Re: Building a friendly AI from a "just do what I tell you" AI

From: Stathis Papaioannou (stathisp@gmail.com)
Date: Sun Nov 18 2007 - 23:54:31 MST


On 19/11/2007, Thomas McCabe <pphysics141@gmail.com> wrote:

> > If the goal is just the disinterested solution of an intellectual
> > problem it won't do that. Imagine a scientist given some data and
> > asked to come up with a theory to explain it. Do you assume that,
> > being really smart, he will spend his time not directly working on the
> > problem, but lobbying politicians etc. in order increase funding for
> > further experiments, on the grounds that that is in the long run more
> > likely to yield results?
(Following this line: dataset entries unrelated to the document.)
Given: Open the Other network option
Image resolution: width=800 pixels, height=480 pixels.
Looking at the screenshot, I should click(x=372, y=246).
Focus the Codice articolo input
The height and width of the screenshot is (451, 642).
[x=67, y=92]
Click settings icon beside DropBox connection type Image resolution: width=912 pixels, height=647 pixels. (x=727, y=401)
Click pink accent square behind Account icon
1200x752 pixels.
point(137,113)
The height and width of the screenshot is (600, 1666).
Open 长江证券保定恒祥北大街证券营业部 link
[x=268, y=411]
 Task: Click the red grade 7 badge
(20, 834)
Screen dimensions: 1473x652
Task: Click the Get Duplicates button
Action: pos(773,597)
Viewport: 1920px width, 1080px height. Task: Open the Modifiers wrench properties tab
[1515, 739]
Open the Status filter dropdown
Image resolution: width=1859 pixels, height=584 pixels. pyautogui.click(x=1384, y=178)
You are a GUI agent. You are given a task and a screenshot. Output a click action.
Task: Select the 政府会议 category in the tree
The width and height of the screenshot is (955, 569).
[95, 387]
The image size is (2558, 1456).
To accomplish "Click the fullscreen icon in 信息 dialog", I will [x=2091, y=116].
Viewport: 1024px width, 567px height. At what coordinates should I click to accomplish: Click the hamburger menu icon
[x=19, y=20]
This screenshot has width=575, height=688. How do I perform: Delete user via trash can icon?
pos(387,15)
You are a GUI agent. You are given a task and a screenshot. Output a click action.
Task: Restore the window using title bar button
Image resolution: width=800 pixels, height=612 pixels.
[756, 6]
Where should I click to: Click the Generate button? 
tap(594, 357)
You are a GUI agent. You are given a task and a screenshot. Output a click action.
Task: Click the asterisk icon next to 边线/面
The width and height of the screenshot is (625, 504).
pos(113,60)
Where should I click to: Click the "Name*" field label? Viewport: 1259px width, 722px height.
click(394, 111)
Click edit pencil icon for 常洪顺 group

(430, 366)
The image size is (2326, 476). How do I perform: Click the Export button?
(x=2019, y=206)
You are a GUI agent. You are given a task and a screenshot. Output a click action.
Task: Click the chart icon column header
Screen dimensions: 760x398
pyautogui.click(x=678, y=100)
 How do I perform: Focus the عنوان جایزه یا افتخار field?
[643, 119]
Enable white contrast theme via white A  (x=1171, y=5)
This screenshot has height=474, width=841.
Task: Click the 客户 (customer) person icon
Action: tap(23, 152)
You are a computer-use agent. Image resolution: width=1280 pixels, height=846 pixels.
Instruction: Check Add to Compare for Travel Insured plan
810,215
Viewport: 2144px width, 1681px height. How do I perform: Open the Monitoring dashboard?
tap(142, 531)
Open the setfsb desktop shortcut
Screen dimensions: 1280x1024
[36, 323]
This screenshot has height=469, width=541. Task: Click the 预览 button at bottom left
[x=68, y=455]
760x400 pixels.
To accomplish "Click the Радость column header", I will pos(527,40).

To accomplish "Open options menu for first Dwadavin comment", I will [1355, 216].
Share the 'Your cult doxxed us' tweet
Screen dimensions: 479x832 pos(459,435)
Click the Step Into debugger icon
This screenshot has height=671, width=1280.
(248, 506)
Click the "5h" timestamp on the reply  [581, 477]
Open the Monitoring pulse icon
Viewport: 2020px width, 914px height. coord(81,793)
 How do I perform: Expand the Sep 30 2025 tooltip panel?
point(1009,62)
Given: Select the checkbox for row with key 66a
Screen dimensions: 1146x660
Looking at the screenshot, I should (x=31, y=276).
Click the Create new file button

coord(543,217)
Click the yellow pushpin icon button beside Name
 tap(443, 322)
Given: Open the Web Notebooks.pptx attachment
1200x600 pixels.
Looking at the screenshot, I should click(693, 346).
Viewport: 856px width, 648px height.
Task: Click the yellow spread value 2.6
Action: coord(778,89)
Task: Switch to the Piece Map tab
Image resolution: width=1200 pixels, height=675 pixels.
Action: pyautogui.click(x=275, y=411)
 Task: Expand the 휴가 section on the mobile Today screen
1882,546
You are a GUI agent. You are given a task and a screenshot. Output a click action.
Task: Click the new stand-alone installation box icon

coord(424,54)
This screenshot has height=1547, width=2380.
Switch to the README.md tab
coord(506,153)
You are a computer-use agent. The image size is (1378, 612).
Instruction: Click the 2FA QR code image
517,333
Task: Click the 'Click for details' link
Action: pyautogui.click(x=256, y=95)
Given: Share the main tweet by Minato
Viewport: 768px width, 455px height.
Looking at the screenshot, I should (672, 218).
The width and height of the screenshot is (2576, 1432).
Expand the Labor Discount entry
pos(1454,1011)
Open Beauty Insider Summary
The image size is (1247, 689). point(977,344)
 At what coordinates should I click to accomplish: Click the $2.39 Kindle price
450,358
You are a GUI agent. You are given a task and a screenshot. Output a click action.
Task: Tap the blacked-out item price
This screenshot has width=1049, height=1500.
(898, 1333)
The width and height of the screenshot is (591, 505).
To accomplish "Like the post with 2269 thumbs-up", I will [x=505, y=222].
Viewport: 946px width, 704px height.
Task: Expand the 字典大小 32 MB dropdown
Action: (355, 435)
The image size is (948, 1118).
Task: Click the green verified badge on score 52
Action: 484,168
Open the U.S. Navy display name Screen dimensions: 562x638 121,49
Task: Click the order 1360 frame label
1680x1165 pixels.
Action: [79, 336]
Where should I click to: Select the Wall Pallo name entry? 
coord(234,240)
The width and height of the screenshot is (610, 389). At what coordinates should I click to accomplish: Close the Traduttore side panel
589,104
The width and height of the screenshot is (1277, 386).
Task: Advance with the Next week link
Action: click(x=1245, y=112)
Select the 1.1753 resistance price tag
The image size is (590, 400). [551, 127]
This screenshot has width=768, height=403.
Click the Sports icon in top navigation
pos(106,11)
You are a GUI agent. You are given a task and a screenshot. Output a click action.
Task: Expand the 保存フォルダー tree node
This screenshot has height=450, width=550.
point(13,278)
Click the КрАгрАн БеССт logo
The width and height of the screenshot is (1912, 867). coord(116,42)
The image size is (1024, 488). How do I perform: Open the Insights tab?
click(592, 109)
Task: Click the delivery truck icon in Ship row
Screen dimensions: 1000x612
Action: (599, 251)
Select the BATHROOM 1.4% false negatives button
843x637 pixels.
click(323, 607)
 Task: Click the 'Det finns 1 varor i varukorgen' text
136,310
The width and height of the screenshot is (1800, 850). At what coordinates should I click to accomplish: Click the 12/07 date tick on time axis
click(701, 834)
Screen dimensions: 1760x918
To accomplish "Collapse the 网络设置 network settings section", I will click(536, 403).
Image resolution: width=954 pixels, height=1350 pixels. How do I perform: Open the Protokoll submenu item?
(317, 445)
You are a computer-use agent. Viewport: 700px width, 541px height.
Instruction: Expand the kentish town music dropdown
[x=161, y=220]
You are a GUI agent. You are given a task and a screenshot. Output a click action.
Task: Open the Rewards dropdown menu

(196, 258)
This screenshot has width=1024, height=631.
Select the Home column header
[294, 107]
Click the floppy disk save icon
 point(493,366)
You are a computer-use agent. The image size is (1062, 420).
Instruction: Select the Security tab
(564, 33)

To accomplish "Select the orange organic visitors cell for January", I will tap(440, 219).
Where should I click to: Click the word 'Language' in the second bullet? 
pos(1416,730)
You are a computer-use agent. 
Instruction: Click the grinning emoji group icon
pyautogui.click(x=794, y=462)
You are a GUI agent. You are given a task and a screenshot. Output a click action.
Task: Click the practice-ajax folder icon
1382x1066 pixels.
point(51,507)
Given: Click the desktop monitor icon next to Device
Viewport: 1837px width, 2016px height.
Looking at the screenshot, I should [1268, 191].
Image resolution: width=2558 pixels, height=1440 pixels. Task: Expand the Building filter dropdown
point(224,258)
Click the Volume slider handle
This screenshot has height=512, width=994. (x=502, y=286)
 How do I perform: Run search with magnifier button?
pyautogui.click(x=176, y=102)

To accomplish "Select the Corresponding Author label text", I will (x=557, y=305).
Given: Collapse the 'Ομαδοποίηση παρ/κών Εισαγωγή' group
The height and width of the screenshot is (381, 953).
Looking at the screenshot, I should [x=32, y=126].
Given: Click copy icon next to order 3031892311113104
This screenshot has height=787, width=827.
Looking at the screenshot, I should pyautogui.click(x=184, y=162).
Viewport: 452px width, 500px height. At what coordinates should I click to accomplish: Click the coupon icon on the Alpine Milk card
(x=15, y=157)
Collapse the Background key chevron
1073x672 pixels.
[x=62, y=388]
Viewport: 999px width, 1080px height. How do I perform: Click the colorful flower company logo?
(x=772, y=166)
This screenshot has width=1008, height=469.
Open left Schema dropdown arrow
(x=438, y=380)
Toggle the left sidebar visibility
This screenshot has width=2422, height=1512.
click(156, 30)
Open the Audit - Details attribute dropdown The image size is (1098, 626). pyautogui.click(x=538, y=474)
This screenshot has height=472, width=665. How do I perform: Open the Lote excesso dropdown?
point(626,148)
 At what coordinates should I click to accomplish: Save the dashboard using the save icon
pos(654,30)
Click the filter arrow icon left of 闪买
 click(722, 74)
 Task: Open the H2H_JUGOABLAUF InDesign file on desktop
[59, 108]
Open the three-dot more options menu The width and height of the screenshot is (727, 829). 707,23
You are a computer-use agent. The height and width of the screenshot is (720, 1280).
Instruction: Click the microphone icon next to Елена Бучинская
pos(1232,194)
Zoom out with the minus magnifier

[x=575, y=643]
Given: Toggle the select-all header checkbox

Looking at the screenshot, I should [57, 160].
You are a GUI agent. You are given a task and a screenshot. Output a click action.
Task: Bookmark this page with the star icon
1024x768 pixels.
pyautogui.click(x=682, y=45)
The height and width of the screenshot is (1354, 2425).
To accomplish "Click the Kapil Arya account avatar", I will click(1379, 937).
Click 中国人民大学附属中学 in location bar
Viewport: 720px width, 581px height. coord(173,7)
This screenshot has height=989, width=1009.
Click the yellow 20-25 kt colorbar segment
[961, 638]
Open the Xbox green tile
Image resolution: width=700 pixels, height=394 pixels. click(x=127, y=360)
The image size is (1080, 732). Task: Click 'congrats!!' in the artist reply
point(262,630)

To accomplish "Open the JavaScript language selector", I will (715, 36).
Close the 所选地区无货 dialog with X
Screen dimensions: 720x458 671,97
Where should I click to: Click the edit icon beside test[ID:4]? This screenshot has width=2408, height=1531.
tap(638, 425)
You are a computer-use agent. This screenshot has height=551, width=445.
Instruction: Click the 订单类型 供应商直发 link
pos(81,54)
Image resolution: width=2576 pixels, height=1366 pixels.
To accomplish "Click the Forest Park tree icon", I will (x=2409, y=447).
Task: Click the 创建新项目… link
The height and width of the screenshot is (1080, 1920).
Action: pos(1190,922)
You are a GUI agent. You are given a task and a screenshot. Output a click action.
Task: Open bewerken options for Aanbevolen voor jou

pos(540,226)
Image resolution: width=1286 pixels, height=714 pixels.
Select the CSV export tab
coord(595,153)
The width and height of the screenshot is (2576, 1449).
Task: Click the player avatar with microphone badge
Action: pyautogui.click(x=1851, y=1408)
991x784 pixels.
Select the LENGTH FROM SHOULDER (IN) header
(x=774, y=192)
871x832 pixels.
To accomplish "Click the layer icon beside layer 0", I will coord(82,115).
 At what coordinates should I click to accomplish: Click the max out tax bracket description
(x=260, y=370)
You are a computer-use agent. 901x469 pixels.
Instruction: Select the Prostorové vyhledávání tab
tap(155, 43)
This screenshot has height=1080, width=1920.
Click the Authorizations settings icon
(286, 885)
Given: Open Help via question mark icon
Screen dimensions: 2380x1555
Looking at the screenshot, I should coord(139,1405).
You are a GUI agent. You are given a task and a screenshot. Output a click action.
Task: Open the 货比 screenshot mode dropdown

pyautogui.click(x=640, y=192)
And if a human can understand the intended
> > meaning behind "just work on the problem", why wouldn't a
> > superintelligent AI be able to do the same?
>
> Wasn't this already covered several years ago, by Eli & Co.? This
> exact scenario, where the AGI is asked to solve a technical problem
> and converts the world to computronium to get the results faster, was
> covered in CFAI
> (http://www.intelligence.org/upload/CFAI.html#design_generic_stomp). To
> quote:
>
> "Scenario: The Riemann Hypothesis Catastrophe
> You ask an AI to solve the Riemann Hypothesis. As a subgoal of solving
> the problem, the AI turns all the matter in the solar system into
> computronium, exterminating humanity along the way."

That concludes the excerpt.